Lower back pain most commonly caused by problems with SI-joint.

More than 26 million Americans experience frequent back pain. In a lot of cases, the sacro-iliacal joint – in short SI-joint – is the big offender. This is also called ‘SI-syndrome’. Sometimes the pain may radiate to the buttock, groin or leg. Let’s take a close up look at this troublesome SI-joint in the lower back. Here are just a few questions we will answer: What kind of joint is it exactly? What is its function? And why does it sometimes cause so many problems?

What is the SI-joint?

Your body is equipped with two SI-joints, which make the connection between the spinal column and bones of the legs. This region is called the pelvis. These joints can be seen from the outside. They are two small pits on both sides of the lower back at about the level you wear your belt. The SI-joints transfer the weight of your upper body to your hips and legs. These joints are continuously under  high pressure. Because these joints are very rigid, they provide solidity to the cervical spine and pelvis. It was long disputed whether these ‘rigid joints’ were indeed real joints. There appears to be some movement between the bony pieces – sacrum and pelvis – to which the SI-joints are attached. It can slide 2-3 mm and turn 2-3 degrees.

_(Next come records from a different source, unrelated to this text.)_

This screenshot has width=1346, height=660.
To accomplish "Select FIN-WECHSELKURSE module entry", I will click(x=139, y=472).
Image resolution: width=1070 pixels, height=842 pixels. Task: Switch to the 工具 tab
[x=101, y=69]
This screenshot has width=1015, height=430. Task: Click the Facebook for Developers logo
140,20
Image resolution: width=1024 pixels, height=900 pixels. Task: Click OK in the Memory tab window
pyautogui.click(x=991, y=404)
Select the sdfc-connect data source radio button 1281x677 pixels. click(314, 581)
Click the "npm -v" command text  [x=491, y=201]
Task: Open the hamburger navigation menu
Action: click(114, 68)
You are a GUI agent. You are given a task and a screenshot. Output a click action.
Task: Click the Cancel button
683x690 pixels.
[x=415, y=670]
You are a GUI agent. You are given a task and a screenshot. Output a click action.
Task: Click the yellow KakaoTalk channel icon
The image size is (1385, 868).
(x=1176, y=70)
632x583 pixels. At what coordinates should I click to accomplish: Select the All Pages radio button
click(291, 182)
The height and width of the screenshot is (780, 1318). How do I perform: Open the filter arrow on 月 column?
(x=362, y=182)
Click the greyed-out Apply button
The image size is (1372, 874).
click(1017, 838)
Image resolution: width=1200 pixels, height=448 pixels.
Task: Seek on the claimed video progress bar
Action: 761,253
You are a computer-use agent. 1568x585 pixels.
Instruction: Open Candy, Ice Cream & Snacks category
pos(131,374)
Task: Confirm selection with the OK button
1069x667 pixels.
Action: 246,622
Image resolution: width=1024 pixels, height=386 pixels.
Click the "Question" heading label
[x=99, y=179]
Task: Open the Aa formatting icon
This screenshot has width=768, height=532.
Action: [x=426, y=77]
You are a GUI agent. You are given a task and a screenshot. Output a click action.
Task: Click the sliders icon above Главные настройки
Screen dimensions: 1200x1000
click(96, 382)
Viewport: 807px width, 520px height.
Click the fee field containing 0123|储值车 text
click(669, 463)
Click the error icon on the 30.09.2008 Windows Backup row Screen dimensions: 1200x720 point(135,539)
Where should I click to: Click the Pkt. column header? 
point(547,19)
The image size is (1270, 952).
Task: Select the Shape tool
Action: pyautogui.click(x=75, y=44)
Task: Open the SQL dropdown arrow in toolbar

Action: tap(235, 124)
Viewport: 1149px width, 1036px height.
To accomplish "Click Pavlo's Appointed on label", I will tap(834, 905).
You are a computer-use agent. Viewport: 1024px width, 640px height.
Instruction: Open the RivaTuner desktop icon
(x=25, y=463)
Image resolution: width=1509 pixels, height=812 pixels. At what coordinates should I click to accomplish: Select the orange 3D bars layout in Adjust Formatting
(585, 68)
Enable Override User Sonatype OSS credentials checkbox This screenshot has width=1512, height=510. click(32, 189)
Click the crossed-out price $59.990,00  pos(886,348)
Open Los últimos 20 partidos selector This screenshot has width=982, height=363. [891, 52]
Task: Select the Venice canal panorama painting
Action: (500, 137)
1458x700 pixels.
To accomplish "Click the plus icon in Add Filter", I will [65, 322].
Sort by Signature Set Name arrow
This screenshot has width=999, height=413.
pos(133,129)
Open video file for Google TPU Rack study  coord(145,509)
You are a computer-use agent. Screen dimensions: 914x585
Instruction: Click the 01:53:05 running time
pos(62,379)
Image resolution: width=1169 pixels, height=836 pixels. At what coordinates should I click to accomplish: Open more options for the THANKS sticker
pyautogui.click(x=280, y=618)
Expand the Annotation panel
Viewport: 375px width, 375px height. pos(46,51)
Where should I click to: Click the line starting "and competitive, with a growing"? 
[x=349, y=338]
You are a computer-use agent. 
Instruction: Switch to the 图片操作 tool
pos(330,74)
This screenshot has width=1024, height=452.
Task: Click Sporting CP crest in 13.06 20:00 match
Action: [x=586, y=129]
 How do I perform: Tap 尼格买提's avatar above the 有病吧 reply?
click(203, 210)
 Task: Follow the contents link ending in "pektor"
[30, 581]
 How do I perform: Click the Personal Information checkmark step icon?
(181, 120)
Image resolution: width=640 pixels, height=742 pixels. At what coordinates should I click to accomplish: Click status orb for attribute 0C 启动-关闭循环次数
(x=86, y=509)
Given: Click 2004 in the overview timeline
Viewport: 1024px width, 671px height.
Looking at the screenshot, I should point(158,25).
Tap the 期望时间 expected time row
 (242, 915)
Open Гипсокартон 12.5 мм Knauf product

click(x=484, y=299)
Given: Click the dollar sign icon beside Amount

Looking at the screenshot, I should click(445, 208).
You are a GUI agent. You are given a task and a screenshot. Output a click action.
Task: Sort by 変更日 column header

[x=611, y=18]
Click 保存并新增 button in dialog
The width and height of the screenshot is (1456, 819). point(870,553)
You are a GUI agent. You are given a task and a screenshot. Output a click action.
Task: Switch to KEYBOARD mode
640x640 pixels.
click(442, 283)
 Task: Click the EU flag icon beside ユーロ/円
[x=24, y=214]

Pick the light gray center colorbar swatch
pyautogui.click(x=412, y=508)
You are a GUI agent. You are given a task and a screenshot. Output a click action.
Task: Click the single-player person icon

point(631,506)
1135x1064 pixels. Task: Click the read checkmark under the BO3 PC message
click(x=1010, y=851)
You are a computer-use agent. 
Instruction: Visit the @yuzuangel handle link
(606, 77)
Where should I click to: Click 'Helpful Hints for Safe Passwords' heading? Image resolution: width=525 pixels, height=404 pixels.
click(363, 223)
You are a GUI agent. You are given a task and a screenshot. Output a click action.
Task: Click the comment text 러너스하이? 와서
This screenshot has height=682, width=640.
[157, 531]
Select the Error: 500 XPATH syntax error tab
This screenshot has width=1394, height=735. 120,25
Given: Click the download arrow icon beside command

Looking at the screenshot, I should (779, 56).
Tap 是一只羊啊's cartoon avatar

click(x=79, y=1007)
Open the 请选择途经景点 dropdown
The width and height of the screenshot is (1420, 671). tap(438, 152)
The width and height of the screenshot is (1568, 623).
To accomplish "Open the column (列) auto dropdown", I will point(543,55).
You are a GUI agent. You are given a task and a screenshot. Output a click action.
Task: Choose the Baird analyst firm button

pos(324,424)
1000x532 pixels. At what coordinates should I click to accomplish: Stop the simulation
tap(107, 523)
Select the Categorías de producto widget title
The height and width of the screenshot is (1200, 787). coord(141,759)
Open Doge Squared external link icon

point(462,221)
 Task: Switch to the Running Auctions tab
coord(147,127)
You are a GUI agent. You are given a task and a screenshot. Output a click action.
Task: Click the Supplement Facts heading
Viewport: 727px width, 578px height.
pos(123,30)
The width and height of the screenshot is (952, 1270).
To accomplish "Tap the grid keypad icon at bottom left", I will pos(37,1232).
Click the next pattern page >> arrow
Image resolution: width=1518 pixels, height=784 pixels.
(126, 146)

How do problems with the SI-joints arise?

Any type of fall or slide landing on your buttocks is one of the main causes of lower back pain. Also, when you make an unbalanced step, the ligaments surrounding the joint may become damaged. Furthermore, pregnancy may play a role in the development of SI-complaints. This is also the case when one leg is shorter than the other. Another cause may be a ‘block’ of the SI-joint. It is then stuck and cannot make its minimal movements. Moreover, lower back pain can be caused by increased mobility of these joints for instance in the case of pelvic instability. In addition, arthritis can cause inflammation and wear in the SI-joints. People who suffer from Bekhterev’s disease may experience inflammation in the SI-joints. There is no evident cause to be found in 35% of the cases. The pain in the SI-joint may then have occurred spontaneously.

What are the symptoms accompanying complaints of the SI-joints?

The most frequent complaints are pain in the lower back and buttock region. This may occur on one or both sides. The pain may radiate all the way down even to the foot. SI-joint issues are sometimes confused with hernia, because this condition presents exactly the same symptom. Also, a painful feeling may occur in the groin area. Muscle spasms also occur in people with SI-complaints. Walking, sitting and bending can all cause pain. Sitting can be especially problematic. People with SI-pain often need to keep one buttock tilted up when sitting on a chair, which a very uncomfortable position.

How are problems with the SI-joints diagnosed?

The doctor can diagnose problems with the SI-joints when the following five symptoms are present:
1. The pain must be present around the SI-joint.
2. The SI-joint is sensitive when being percussed.
3. The pain increases upon repeatedly sitting and rising.
4. The pain will be present in many different positions.
5. The pain will radiate from the buttock region to the legs.


The physical therapist or can help you with your exercises

How are SI-complaints treated?

Your doctor will usually refer you to a or physical therapist. In most cases, the physical therapist will advise you to give the back rest for a few weeks. This helps to decrease inflammation and muscle spasms. In addition, he can give you exercises to strengthen the torso, buttock and thigh muscles and make them more flexible, which accelerates recovery. Moreover, he will work with you on mobilizing exercises to end the SI-joint blockage. When the complaints are caused by too much flexibility of one or both SI-joints, wearing a special sacro-iliacal brace may help to stabilize the joints. The brace needs to be tightened around the hips and helps to ease the pain. Furthermore, the doctor may prescribe paracetamol, to help the pain, or an anti-inflammatory medication to help with the pain and the inflammation.

Surgery: blocking the SI-joint

After heavy and persisting complaints it surgery can be performed. When an SI-block occures, the nerves that run to the joint are interrupted. At pharmacological treatment, the nerves that run along the SI-joint are shortly anesthetized. Thereafter, an anti-inflammatory drug is injected, which decreases the irritation and pain of the SI-joint. When this treatment has little or no result, an RF-treatment can be initiated. The doctor inserts a needle in the SI-joint. Consequently, this is connected to a device delivering Radio Frequent current. This way, the needle is heated for a short period of time, which causes a different pain conduction making the complaints to disappear for a longer period of time.